The patent provides a preparation method of a high-strength ceramizable organic silicon material, which utilizes 2,4, 6-trihydroxybenzoic acid to carry out surface modification on wollastonite as a ceramic filler, and the modified wollastonite, a vulcanizing agent and other additives are added into organic silicon rubber to prepare the organic silicon rubber with high mechanical strength, and meanwhile, a ceramic body formed at high temperature also has better mechanical strength, and the preparation method is simple, low in equipment requirement, green and environment-friendly, and can be widely applied to the field of fireproof high-temperature-resistant materials.

The upper and lower limits and interval values of the raw materials and the upper and lower limits and interval values of the process parameters can all realize the invention, and examples are not listed here.

Claims (3)

1. A high mechanical strength ceramizable organic silicon material is characterized in that the material is prepared from 2,4, 6-trihydroxybenzoic acid modified wollastonite, organic silicon rubber, a vulcanizing agent, white carbon black, hydroxyl silicone oil, zinc borate and other auxiliary agents; the dosage of each raw material is as follows: 100g of organic silicon rubber, 150g of modified wollastonite, 30g of white carbon black, 5g of hydroxyl silicone oil, 10g of zinc borate and 1g of vulcanizing agent.

2. A high mechanical strength ceramifiable silicone material as claimed in claim 1, wherein said silicone rubber is methyl vinyl silicone rubber, said silica is fumed silica, and said vulcanizing agent is 2, 5-dimethyl-2, 5-di-tert-butyl-peroxy-hexane (DBPMH).

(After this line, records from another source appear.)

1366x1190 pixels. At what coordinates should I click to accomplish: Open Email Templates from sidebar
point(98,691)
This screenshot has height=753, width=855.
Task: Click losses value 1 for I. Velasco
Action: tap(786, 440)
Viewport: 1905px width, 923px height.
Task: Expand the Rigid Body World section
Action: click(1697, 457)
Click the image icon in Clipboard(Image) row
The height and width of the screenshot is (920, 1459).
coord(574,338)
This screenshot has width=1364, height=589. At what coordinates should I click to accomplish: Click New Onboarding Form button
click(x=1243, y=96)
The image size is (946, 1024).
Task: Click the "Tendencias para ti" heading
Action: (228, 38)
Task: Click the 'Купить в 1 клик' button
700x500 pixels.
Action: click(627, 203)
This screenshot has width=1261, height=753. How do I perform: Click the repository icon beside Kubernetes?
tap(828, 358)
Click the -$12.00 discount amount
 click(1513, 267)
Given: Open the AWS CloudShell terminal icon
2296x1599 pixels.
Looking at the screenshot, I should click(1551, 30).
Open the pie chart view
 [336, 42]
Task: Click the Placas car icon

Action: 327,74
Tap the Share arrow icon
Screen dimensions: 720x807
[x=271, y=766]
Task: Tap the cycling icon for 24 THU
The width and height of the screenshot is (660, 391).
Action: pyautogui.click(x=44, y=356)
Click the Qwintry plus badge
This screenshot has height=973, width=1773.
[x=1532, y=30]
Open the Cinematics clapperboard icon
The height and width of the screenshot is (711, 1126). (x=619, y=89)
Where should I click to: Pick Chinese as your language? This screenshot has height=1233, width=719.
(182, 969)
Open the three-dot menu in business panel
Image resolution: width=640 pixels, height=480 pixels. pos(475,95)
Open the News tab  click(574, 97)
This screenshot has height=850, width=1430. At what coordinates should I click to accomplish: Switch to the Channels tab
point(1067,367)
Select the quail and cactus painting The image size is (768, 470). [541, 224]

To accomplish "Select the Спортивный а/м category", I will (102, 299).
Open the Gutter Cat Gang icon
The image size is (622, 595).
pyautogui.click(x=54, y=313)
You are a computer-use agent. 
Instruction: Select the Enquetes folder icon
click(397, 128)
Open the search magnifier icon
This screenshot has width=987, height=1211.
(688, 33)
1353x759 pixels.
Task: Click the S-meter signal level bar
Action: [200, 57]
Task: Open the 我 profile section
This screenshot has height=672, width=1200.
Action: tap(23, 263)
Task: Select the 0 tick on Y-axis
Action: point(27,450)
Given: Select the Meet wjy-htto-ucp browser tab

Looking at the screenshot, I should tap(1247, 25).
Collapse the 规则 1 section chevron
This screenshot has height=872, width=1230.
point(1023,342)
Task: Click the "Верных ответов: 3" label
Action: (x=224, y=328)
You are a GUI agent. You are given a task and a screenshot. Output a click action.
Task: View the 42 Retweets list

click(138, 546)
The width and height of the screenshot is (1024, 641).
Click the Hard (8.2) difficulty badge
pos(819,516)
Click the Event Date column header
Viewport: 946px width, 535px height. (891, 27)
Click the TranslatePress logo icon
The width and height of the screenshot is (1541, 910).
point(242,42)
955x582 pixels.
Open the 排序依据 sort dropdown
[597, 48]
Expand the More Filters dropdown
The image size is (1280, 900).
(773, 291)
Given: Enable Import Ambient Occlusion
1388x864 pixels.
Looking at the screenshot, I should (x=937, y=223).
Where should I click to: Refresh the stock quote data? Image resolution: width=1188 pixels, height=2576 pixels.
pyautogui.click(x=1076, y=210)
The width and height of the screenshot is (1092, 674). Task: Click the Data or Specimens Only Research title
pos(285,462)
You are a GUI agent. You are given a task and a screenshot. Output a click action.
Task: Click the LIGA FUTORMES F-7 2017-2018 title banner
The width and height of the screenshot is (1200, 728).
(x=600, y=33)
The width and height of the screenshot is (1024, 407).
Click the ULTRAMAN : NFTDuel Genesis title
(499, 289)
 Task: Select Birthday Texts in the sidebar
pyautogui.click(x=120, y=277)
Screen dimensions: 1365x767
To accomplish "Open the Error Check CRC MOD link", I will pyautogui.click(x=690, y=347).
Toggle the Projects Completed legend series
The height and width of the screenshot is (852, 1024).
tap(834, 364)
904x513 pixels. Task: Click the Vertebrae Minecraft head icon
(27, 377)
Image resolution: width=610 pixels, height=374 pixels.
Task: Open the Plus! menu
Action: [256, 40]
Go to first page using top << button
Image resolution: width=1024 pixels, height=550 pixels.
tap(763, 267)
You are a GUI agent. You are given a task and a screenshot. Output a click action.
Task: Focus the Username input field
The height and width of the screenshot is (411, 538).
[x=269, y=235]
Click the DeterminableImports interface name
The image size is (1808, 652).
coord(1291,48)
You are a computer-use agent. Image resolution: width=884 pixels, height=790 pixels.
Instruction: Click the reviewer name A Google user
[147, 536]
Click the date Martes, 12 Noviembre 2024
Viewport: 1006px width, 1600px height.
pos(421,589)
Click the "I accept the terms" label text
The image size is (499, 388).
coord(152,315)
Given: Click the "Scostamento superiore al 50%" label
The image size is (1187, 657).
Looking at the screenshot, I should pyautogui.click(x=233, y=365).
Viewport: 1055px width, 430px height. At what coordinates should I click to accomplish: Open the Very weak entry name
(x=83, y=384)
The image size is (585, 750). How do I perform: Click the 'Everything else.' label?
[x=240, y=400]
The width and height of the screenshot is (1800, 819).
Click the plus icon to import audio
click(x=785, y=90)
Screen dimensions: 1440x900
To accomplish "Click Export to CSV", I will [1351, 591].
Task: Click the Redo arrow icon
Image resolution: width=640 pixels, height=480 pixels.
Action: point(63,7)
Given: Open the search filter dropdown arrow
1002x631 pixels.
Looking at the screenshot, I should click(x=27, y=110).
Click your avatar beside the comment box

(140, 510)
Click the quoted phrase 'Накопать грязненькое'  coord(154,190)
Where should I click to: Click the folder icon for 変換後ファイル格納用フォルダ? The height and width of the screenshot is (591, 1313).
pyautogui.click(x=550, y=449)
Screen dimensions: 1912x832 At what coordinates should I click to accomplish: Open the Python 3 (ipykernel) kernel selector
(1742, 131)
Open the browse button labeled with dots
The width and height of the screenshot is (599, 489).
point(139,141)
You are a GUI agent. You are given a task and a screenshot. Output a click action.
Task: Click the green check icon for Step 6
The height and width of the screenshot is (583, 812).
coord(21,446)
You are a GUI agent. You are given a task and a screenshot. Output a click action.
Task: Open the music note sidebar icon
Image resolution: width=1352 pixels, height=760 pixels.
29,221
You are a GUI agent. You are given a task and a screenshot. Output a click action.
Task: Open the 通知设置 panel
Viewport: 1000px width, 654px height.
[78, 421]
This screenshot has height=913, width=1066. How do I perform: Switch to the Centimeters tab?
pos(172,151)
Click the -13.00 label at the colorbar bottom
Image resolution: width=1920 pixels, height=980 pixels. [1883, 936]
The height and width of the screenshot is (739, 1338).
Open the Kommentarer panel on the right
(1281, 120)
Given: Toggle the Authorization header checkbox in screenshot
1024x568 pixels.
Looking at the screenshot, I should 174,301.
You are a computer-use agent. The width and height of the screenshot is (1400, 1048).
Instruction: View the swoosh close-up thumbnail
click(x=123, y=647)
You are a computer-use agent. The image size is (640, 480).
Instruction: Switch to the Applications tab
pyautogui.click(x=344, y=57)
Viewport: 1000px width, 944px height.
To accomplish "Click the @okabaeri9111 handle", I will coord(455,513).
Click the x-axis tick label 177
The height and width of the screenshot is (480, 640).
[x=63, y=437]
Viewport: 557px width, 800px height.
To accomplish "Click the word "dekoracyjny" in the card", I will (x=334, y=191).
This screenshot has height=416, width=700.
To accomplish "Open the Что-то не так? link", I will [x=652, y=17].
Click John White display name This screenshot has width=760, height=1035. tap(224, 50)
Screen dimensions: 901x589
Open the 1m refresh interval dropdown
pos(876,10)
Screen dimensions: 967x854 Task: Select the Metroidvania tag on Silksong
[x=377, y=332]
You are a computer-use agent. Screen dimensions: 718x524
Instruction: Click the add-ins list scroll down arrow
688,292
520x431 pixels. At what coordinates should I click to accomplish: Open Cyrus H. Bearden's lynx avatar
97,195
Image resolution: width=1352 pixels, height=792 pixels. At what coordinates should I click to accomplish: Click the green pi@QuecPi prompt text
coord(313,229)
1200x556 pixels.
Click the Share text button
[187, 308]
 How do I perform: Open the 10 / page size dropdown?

3. The method of claim 1, wherein the method comprises the following steps:

(1) preparation of modified wollastonite: preparing 100g of wollastonite and 200g of distilled water into suspension, dissolving 5-15g of 2,4, 6-trihydroxybenzoic acid in 100g of distilled water, and adding the solution into the wollastonite suspension to prepare modified wollastonite slurry; carrying out modification reaction on the modified wollastonite slurry under the conditions of heating and stirring, wherein the reaction temperature is 30-90 ℃, and the reaction time is 1-4 h; filtering and washing the modified wollastonite slurry, and drying in a 120 ℃ oven to prepare modified wollastonite;

(2) weighing 150g of modified wollastonite prepared in the step (1), 100g of organic silicon rubber, 30g of auxiliary white carbon black, 5g of hydroxyl silicone oil and 10g of zinc borate according to the proportion, sequentially adding the materials into an internal mixer, and carrying out internal mixing at 100 ℃ for 30min to fully and uniformly mix the filler and the organic silicon matrix; placing the banburying adhesive on an open mill, adding 1g of vulcanizing agent, uniformly mixing, and vulcanizing and molding to obtain the high-mechanical-strength ceramizable organic silicon material.